+4 votes
asked ago in Job Market - JOE by (160 points)
The JOE pricing scheme charges on a per word basis (more accurately $400 per 200 words). Many schools and, I suspect state schools specifically, face institutional constraints on what they must include in their ads. At my school, ads must be approved at the central university level and include a lot of institutional boiler-plate over which we have no discretion and there are requirements to post the ad in full. This leads to an ad of over 1,000 words and a listing fee on JOE of $2,400: around the cost of an additional fly-out. It means that this year we won't list on JOE and will instead just run with econjobmarket.org. I suspect that we are not alone in this predicament and that this issue hits more-bureaucratized state universities particularly hard. I don't see a compelling rationale for the current pricing scheme for posting a digital ad.

2 Answers

0 votes
answered ago by (3.3k points)
Given your post, may I suggest they are charging on a per word basis to maximize their revenue from their pricing scheme? Clearly most schools are more than willing to pay it. I would think the cost per post is not a linear step function of the number of words, so I can't think of anything else that would explain it.

I do think you will get significantly less # and quality of apps by only being on econjobmarket.org though. I looked at both, but when I was on the mkt I was the only person I knew who did so.  Everyone thought I was crazy to do so. I was told quote, if the job doesn't post on JOE you should not apply there. Which I would argue speaks to JOE's authority or monopoly of postings, which points straight back to my first sentence.
commented ago by (160 points)
Thanks for the response. This was a somewhat rhetorical question. Appreciate the caveats but this priced us off JOE this year, and I was hoping to make the AEA aware of this situation - it's not obvious that econspark is the forum to do so.
It is hard to believe that the same pricing scheme has been optimal for the past 25 years despite the changing competitive landscape, and despite the shift from print to an online format.
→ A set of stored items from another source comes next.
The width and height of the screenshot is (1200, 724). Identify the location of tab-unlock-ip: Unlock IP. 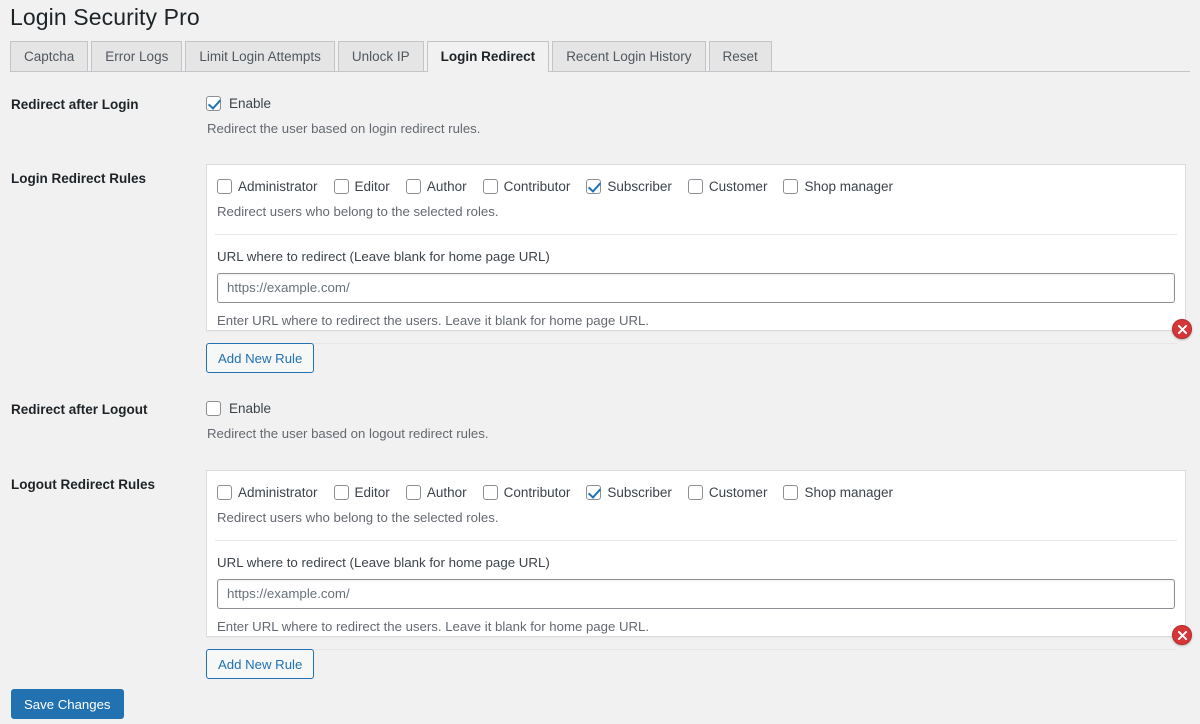
(380, 56).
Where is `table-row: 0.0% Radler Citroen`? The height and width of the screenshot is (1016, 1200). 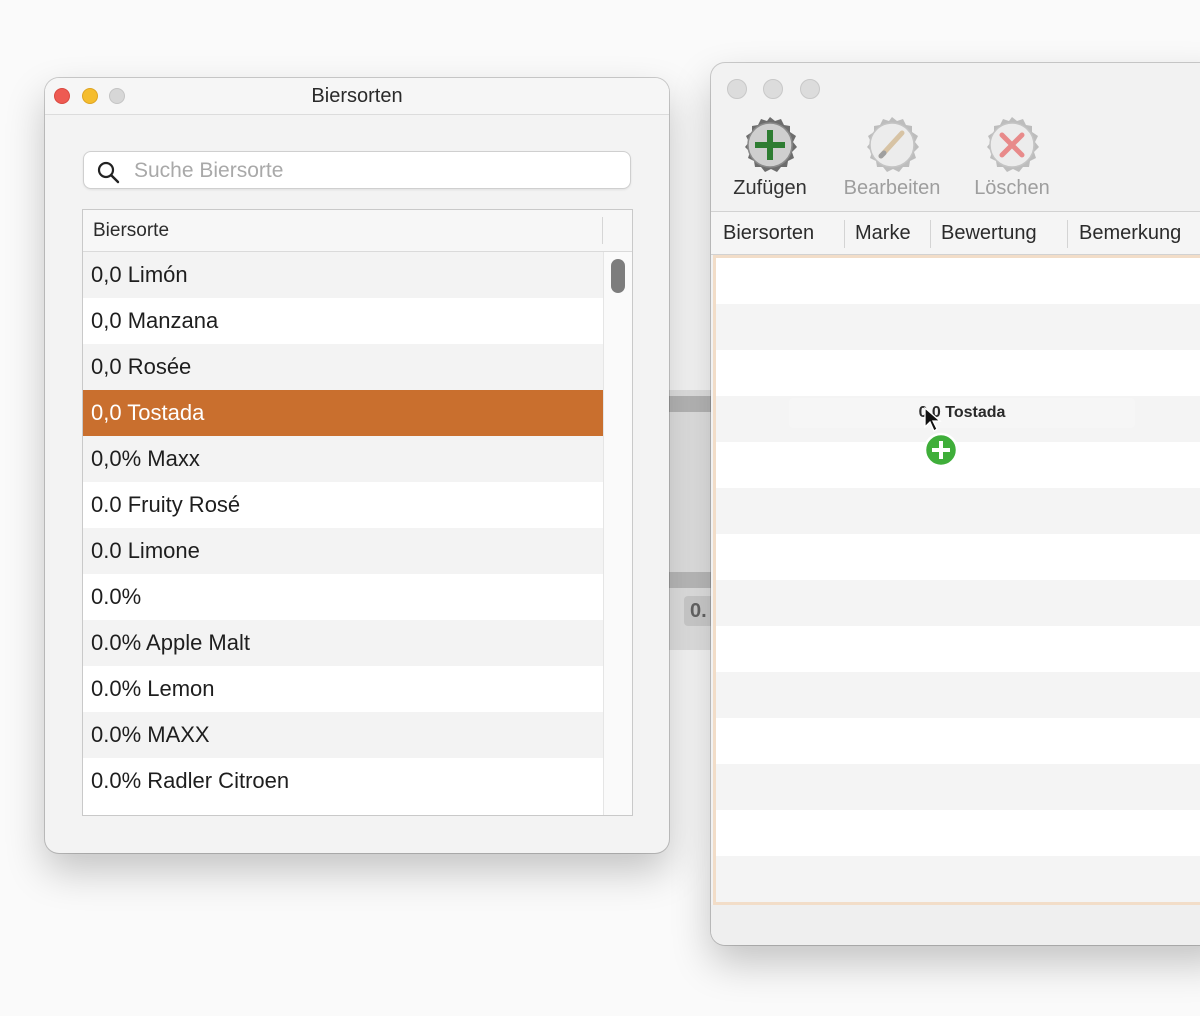
table-row: 0.0% Radler Citroen is located at coordinates (343, 781).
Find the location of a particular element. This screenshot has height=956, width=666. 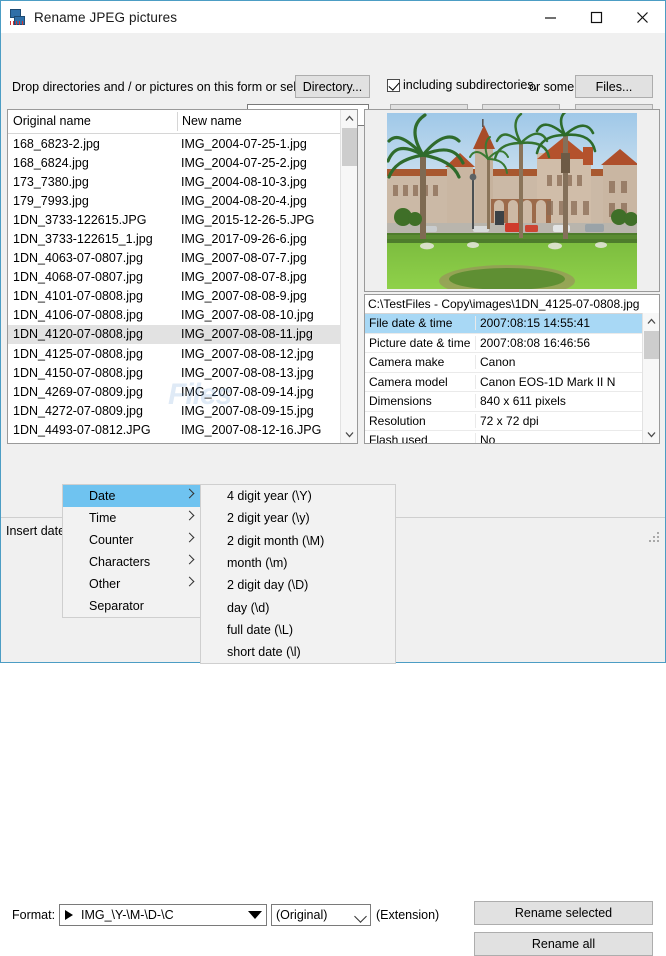

exif-row: Flash used No is located at coordinates (512, 437).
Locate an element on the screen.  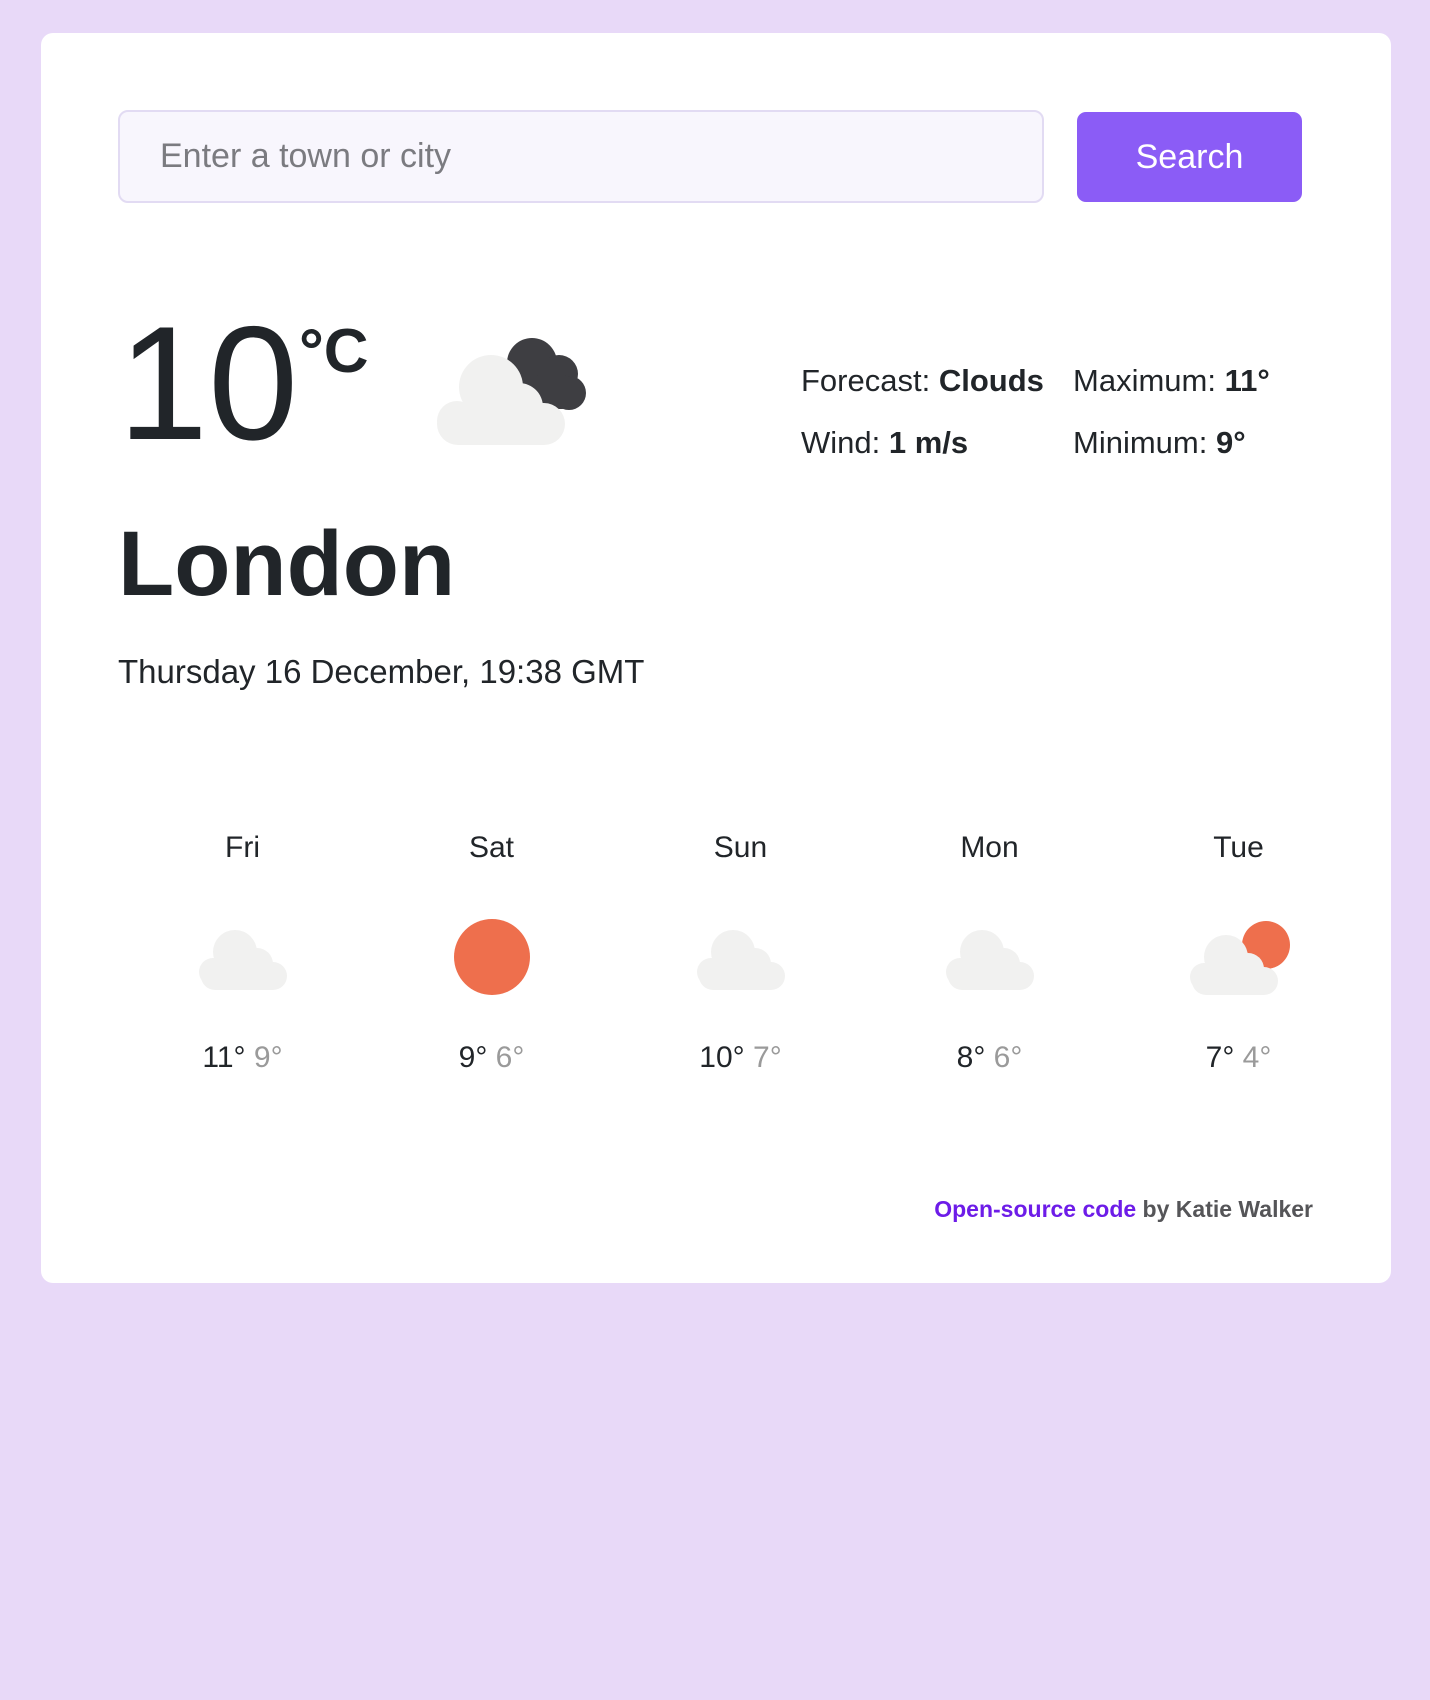
forecast-min: 7° is located at coordinates (768, 1058).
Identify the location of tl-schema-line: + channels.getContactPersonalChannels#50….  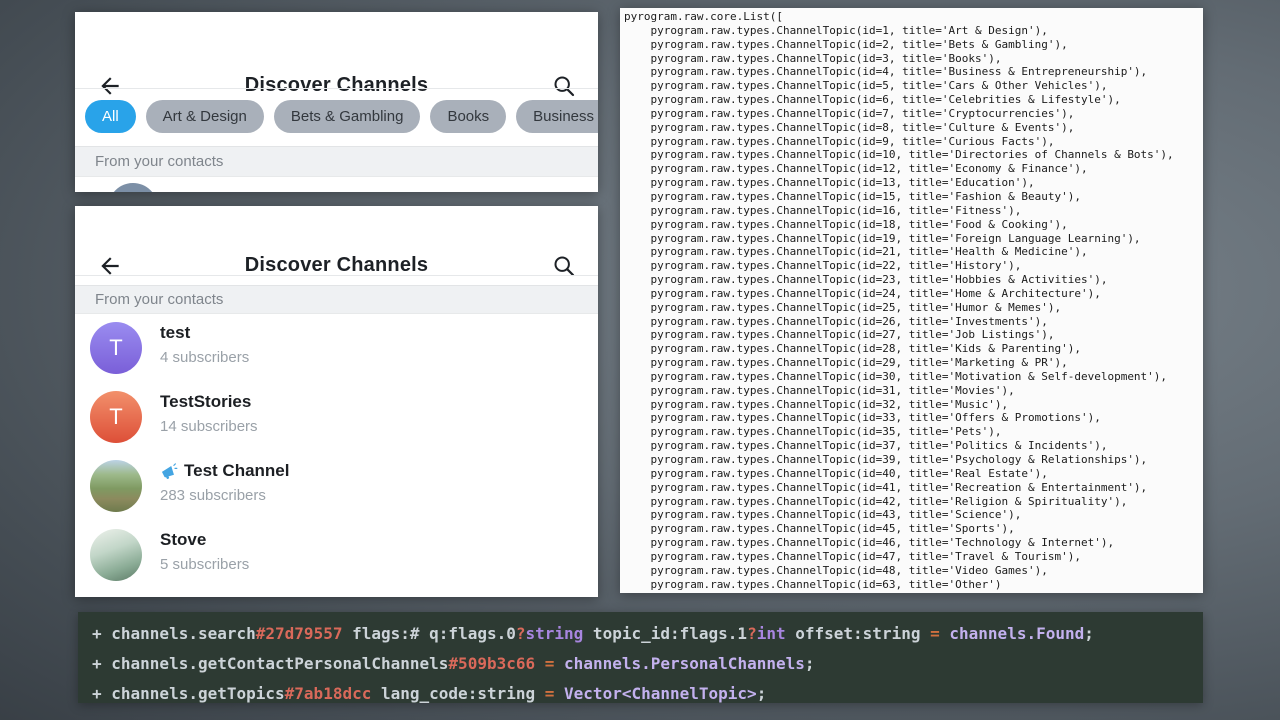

My guess would be inertia that has unintended consequences that I was keen to bring to light.
+1 vote
answered ago by (160 points)
In response to this question about JOE from a few months ago, as well as the comment regarding whether to apply to job postings...

It's not clear whether the AEA's pricing maximizes its profit, but it certainly generates a large profit: for the year ended December 31, 2019, the AEA reports revenue from JOE of about $1.2m and costs of about $230,000.  (See page 4 of the report linked from https://www.aeaweb.org/about-aea/financial-statements.)  EconJobMarket, a nonprofit, sets prices to just cover its costs (and has a tier of ads that are free).

Some recruiters post their ads only on JOE, others post only on EJM (and/or other sites such as the Chronicle), and many post on multiple sites.  You’re putting yourself at a disadvantage if you don’t post your ads on EJM, since it can do nothing but increase exposure to prospective candidates.  

It’s crazy to suggest that a candidate should not apply for a position that hasn’t been posted on JOE, unless the objective is to end the job-market season with no job.